_Records provided:_
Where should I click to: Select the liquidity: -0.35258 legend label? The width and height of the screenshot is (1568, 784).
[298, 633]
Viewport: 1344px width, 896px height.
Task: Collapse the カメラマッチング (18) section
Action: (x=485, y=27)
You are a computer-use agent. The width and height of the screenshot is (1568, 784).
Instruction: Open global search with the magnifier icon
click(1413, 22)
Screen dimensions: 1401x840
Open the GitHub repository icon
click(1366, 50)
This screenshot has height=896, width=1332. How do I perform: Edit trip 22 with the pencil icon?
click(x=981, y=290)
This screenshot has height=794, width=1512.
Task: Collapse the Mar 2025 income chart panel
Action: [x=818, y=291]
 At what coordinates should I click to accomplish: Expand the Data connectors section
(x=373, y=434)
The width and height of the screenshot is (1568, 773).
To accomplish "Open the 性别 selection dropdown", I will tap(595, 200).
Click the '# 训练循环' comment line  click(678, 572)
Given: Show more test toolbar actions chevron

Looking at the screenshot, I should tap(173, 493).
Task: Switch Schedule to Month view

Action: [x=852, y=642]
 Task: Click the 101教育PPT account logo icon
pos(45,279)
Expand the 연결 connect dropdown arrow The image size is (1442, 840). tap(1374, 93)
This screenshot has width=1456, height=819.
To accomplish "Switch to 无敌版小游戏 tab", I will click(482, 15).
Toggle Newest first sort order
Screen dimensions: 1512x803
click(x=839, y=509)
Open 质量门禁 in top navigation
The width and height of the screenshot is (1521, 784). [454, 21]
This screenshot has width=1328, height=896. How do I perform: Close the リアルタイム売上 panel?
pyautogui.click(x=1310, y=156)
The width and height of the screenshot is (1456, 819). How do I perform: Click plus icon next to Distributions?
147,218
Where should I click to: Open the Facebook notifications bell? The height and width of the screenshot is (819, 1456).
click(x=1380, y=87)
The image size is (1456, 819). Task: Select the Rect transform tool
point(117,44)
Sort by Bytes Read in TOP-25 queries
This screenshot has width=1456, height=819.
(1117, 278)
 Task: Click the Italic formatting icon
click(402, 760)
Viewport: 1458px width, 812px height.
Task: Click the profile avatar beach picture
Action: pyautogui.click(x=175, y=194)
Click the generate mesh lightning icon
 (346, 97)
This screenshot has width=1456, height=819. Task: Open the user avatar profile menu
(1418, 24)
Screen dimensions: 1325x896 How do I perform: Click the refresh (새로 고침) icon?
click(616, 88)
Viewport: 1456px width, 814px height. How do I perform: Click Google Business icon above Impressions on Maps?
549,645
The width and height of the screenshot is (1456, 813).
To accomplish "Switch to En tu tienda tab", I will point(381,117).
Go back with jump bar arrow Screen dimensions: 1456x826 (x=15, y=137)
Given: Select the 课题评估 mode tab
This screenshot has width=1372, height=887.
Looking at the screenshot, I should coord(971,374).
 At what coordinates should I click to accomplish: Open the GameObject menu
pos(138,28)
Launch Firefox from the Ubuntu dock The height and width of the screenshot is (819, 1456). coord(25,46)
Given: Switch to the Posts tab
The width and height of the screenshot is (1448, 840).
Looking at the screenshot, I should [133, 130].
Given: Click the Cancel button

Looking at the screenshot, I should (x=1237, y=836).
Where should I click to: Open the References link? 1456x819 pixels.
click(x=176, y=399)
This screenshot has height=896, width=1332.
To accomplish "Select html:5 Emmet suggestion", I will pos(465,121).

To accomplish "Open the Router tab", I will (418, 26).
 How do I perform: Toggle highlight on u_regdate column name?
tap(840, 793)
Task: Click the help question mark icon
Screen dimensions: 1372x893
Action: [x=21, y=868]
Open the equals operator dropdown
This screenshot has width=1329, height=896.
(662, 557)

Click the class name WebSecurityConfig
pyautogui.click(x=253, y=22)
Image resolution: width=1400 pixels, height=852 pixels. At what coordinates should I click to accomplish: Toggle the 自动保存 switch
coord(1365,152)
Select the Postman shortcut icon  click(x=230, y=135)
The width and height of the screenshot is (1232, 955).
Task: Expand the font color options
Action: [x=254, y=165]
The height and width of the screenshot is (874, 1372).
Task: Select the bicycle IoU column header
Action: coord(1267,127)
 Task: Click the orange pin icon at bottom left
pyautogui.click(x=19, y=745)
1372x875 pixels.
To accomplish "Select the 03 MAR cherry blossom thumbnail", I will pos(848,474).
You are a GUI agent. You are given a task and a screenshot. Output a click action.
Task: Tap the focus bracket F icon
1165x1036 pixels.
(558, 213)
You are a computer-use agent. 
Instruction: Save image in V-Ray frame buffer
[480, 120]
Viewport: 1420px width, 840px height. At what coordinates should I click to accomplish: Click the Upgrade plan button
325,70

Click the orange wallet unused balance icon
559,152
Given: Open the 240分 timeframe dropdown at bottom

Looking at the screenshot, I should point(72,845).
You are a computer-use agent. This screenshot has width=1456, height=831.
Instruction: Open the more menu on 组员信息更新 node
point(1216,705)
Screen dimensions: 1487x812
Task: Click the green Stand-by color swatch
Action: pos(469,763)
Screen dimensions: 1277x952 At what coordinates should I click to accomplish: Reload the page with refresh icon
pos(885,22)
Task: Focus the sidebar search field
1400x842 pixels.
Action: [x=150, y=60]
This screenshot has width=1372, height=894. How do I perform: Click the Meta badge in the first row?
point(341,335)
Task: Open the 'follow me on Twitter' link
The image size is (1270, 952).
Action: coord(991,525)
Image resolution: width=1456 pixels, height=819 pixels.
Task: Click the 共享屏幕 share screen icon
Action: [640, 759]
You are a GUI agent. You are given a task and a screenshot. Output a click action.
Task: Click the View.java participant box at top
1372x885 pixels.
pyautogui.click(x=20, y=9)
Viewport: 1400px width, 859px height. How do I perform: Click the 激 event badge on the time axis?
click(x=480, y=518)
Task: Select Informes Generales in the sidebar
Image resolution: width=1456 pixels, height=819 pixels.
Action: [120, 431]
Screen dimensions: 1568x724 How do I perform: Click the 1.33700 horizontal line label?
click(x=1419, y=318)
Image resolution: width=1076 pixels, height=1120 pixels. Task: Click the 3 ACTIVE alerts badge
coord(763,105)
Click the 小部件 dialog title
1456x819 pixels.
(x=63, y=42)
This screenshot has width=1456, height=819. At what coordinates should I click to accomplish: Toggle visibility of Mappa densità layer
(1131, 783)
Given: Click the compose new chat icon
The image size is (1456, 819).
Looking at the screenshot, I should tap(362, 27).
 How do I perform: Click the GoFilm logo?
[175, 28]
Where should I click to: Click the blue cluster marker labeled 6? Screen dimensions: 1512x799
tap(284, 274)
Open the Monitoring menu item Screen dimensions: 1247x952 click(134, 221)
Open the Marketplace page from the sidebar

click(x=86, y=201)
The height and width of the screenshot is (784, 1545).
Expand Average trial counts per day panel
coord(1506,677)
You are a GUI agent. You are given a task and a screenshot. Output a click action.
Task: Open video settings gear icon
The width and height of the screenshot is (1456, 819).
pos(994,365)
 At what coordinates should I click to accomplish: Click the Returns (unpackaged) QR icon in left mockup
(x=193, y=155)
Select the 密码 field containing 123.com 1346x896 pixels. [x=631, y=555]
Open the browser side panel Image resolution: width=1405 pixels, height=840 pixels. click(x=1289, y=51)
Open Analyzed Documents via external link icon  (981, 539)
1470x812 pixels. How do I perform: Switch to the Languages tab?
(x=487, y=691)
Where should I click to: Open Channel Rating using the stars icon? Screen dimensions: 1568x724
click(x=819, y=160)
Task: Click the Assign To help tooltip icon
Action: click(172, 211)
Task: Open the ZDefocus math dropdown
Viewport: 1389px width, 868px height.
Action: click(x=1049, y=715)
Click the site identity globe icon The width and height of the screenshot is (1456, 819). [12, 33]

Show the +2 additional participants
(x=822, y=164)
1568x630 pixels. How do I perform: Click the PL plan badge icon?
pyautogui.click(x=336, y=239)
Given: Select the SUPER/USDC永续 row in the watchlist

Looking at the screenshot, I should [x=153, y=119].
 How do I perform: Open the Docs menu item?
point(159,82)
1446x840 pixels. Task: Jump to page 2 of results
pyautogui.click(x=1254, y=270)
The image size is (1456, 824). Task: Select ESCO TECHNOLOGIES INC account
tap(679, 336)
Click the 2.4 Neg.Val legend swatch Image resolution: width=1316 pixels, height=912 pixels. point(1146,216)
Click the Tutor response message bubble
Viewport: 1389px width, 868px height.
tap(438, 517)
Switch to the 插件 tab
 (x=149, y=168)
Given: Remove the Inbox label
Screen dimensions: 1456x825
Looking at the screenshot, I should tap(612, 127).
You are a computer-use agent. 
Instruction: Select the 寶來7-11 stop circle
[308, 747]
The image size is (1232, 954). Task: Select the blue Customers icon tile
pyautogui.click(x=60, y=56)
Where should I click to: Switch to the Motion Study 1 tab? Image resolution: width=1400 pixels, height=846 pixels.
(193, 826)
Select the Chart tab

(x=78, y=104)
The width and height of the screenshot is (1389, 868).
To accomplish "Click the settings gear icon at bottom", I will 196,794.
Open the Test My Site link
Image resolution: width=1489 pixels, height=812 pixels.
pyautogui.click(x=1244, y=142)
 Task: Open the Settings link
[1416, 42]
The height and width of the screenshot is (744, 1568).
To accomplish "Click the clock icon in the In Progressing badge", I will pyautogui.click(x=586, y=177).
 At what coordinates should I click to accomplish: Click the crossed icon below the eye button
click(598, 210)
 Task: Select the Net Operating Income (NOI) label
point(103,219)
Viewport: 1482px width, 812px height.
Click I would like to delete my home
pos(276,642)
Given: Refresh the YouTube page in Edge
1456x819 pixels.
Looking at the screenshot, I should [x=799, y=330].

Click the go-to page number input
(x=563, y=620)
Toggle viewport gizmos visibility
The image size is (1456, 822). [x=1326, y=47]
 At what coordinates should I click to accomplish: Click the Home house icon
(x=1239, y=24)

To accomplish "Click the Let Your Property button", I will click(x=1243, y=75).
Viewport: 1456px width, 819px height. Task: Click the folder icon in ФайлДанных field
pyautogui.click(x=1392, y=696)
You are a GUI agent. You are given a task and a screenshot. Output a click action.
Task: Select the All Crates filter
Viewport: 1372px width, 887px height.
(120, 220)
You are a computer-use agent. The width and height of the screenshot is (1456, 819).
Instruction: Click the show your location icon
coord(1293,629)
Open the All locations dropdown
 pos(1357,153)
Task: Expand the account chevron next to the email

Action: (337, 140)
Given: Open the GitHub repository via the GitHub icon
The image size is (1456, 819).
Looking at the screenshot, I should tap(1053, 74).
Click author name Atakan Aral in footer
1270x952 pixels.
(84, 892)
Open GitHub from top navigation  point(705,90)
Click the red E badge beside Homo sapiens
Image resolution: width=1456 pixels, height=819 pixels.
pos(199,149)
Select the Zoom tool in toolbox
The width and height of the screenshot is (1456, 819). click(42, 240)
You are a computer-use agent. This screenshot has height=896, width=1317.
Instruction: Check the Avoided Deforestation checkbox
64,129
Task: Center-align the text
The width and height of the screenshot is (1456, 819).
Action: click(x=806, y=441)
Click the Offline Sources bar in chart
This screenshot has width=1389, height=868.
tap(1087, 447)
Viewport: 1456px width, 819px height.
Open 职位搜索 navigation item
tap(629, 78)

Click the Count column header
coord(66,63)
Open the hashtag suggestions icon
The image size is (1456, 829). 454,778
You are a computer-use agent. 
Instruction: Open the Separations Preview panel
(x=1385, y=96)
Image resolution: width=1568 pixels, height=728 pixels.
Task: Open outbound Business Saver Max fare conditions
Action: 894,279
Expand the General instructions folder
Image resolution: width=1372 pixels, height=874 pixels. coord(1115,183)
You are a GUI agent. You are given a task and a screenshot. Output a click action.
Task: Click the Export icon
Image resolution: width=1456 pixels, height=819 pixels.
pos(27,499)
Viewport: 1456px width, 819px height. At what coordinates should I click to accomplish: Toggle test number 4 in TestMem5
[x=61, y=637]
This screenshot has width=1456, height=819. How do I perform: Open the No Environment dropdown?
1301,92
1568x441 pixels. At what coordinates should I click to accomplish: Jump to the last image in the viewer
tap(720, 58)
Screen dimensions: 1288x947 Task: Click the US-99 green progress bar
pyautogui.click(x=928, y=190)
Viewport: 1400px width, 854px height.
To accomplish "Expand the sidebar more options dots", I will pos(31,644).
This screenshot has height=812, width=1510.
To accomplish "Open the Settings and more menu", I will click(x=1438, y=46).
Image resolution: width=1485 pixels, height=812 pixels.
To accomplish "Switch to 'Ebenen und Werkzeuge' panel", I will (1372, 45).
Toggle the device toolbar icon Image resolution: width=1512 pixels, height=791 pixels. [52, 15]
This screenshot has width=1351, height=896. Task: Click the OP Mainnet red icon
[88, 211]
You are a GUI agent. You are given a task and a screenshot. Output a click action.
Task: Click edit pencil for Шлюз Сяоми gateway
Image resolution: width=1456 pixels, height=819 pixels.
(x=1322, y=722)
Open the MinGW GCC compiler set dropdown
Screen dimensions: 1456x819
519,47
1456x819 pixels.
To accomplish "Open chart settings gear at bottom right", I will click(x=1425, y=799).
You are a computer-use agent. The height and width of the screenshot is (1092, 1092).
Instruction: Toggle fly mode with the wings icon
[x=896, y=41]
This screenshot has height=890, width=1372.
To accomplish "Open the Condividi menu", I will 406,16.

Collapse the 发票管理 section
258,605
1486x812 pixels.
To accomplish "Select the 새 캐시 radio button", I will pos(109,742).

_Problem requirements:_
Looking back over the data above, restate word for word the lines that begin at the line with "Given: Open the GitHub" and end at the line with "Click the Offline Sources bar in chart", inclusive.

_Solution to this problem:_
Given: Open the GitHub repository via the GitHub icon
The image size is (1456, 819).
Looking at the screenshot, I should tap(1053, 74).
Click author name Atakan Aral in footer
1270x952 pixels.
(84, 892)
Open GitHub from top navigation  point(705,90)
Click the red E badge beside Homo sapiens
Image resolution: width=1456 pixels, height=819 pixels.
pos(199,149)
Select the Zoom tool in toolbox
The width and height of the screenshot is (1456, 819). click(42, 240)
You are a computer-use agent. This screenshot has height=896, width=1317.
Instruction: Check the Avoided Deforestation checkbox
64,129
Task: Center-align the text
The width and height of the screenshot is (1456, 819).
Action: click(x=806, y=441)
Click the Offline Sources bar in chart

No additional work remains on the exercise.